A good friend of mine recently sent me his New Year’s resolutions:New Years Resolutions

#1 –  Be here now.

#2 –  Keep it real.

#3 –  Try to answer e-mail promptly.

I was taken aback by #3.  First, it was the only one that required specific action, and I wondered why he would choose returning e-mails above all the other important actions to take in this world, and over a more general commitment to “Keep in close and regular contact with people important to me” or “Take action quickly on items of importance.”

Even more than that, however, I was struck by the insertion of the word “Try.”

Is Trying Lying?

I have spent the last 10 years or so reducing the incidence of the word “try” in my spoken and written communications.  In a women’s empowerment program I was taught, “Trying is lying.” In a completely different seminar, the instructor had someone hold a tissue box in the air and said, “Try to drop the tissue box.” The person dropped the tissue box, and was met with, “No, you just dropped the tissue box. I told you to try to drop the tissue box.”  In another seminar, a different instructor did the same exercise, asking a participant to “Try to pick up that chair.”  Trying to pick it up looked like holding on to the chair and pretending to pick it up but not actually doing it.

“Trying” to do something, as illustrated in these examples, is as good as not doing the thing at all.  You’re not doing it, and you’re not not doing it.  Trying leaves you in an in-between place that, in my understanding, is ultimately powerless and ineffective.

Excuses, Excuses

We as human beings often use trying as an excuse.  Have you gotten that project done?  “No… but I tried!  I just kept getting distracted.”  Have you lost the weight you said you would?  “No…  but I tried.”  Why isn’t your relationship going the way you want it to?  “I don’t know…  I’m trying so hard to make it work.”  We say things like “I’ll try to be there on time” so that if we’re not on time we haven’t broken a promise.  We human beings are so sneaky!

Ultimately, a choice is required.  Either you do it or you don’t.  If you don’t do it, I believe the most powerful stance is to take responsibility that you didn’t do it.  If you’re still committed to a result, then do something else that works to get that result.  As another wise person pointed out, the way to attain any goal in life is to keep taking action until you achieve it.  Sounds so simple doesn’t it?

Compassion is Key

My New Year’s resolution friend disagreed with my take on trying.  He wrote, “I affirm the importance of stating, ‘I will try.’  It’s like saying, ‘I intend….’  It sends a message — to myself and others — about how I am organizing my spiritual energies.”  When I asked why he didn’t write “Try” for his other resolutions, he responded, “… It’s the only one of the three that doesn’t come to me naturally.  So I must try harder.  :-)”  (He also mentioned that if following #3 were to contradict #1 and/or #2, he would choose not to follow #3.  We have all seen the negative consequences of impulsive or compulsive e-mailing!)

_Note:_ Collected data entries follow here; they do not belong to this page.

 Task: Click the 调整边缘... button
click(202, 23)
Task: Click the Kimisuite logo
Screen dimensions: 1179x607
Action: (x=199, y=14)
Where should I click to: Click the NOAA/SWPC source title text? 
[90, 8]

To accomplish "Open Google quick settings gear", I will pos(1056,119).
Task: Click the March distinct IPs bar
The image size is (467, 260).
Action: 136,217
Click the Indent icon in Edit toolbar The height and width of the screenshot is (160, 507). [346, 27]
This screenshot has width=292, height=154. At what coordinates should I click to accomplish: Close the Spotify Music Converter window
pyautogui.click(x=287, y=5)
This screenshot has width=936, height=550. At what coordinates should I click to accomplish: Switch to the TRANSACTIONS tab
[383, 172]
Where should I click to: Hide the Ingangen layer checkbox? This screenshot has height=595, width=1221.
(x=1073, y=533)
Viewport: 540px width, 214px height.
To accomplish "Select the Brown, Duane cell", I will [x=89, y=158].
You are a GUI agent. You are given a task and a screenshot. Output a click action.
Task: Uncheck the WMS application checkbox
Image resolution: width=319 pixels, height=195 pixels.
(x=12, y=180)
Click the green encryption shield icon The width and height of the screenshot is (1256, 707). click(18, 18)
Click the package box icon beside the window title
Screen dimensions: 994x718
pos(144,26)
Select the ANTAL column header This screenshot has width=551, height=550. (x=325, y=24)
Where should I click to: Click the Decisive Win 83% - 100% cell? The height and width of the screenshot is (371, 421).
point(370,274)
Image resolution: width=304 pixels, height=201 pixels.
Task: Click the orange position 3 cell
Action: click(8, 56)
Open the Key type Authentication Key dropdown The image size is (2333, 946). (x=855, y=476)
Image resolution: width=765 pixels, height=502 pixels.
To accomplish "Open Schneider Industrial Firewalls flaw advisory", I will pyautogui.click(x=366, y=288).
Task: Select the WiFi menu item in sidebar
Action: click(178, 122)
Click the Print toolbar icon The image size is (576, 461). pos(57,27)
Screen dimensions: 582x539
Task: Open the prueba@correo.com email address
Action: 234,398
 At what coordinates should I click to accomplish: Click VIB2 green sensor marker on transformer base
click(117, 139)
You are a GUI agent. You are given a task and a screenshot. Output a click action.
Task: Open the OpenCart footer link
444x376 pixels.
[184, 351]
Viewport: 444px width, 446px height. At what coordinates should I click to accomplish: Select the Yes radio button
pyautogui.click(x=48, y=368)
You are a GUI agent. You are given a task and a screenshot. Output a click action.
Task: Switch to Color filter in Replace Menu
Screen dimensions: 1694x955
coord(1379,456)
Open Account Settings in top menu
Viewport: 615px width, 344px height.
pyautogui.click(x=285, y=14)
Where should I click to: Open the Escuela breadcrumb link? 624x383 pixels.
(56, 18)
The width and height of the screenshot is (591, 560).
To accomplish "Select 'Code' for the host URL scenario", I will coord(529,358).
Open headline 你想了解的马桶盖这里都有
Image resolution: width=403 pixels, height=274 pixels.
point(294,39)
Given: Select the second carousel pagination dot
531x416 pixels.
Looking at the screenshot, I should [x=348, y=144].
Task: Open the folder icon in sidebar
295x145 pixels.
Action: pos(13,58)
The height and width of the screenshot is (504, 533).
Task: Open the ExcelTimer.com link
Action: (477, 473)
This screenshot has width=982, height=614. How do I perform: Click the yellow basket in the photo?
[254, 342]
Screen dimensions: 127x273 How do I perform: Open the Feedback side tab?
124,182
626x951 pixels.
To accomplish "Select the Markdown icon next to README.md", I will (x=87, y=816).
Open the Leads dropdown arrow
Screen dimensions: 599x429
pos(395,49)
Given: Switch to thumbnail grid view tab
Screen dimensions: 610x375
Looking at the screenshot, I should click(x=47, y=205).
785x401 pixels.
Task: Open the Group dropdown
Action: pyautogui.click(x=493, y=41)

I understand the value of compassion, and I understand that we sometimes go through stages in our level of commitment to a goal.  Perhaps a gentle entry (like a promise to “try”) can be useful for taking on promises we don’t know if we will keep.  Certainly, if we don’t meet one of our promises, it doesn’t help to beat ourselves up about it.  Using the word “try” lets us succeed even when we fail.  But can’t we have compassion even if we frame our promises as absolute?  If I resolve to “answer e-mail promptly” instead of to “try” to do so, and then I don’t answer promptly, I might be empowered by acknowledging that I didn’t do it, looking at why I didn’t do it, and, if appropriate, making a new promise or doing it a different way next time.  To me, that’s “keeping it real.”

Honesty — The Best Policy

New Year’s resolutions are notoriously not kept, and I wonder if the reason is that people put a silent, implied “Try” before every one of them.  If we truly resolve to do something, rather than to try to do it, we live a more powerful life and one where results will show up with more reliability.

At least my friend put “try” where it could be seen, instead of pretending something was true that was not.  A straightforward acknowledgement of one’s tendency toward fallibility might be more powerful than having “trying” live in the unsaid.  At least with an honest promise, there’s room to grow.  In the end, we must each choose the language and intention that work for us, in service of living up to our greatest promises and resolutions.

6 Comments

  1. I think the word “try” is related to the word “willing”. I know that I am willing to do something, but that I may not get it done. Then I work at it again being willing to succeed. Usually I reserve willing for those great big promises where I hope that every time I fail, at least in my heart I was on the right road and that I am willing to keep working at it. I admit I failed. Being willing doesn’t excuse me from admitting that. But I keep the intent.

  2. You’re right. “Trying” do something is not the same as an intention. However, rather than lying, the word “trying” weakens a resolution and leaves a loophole. “I’ll try to lose weight – if I can/if the stars are aligned in my favor/if it isn’t too hard/if I don’t have too many temptations/if things go well for me, etc.

    That said, better to try to have a goal or a resolution than to have none at all. At least, there’s an awareness that something has to be done.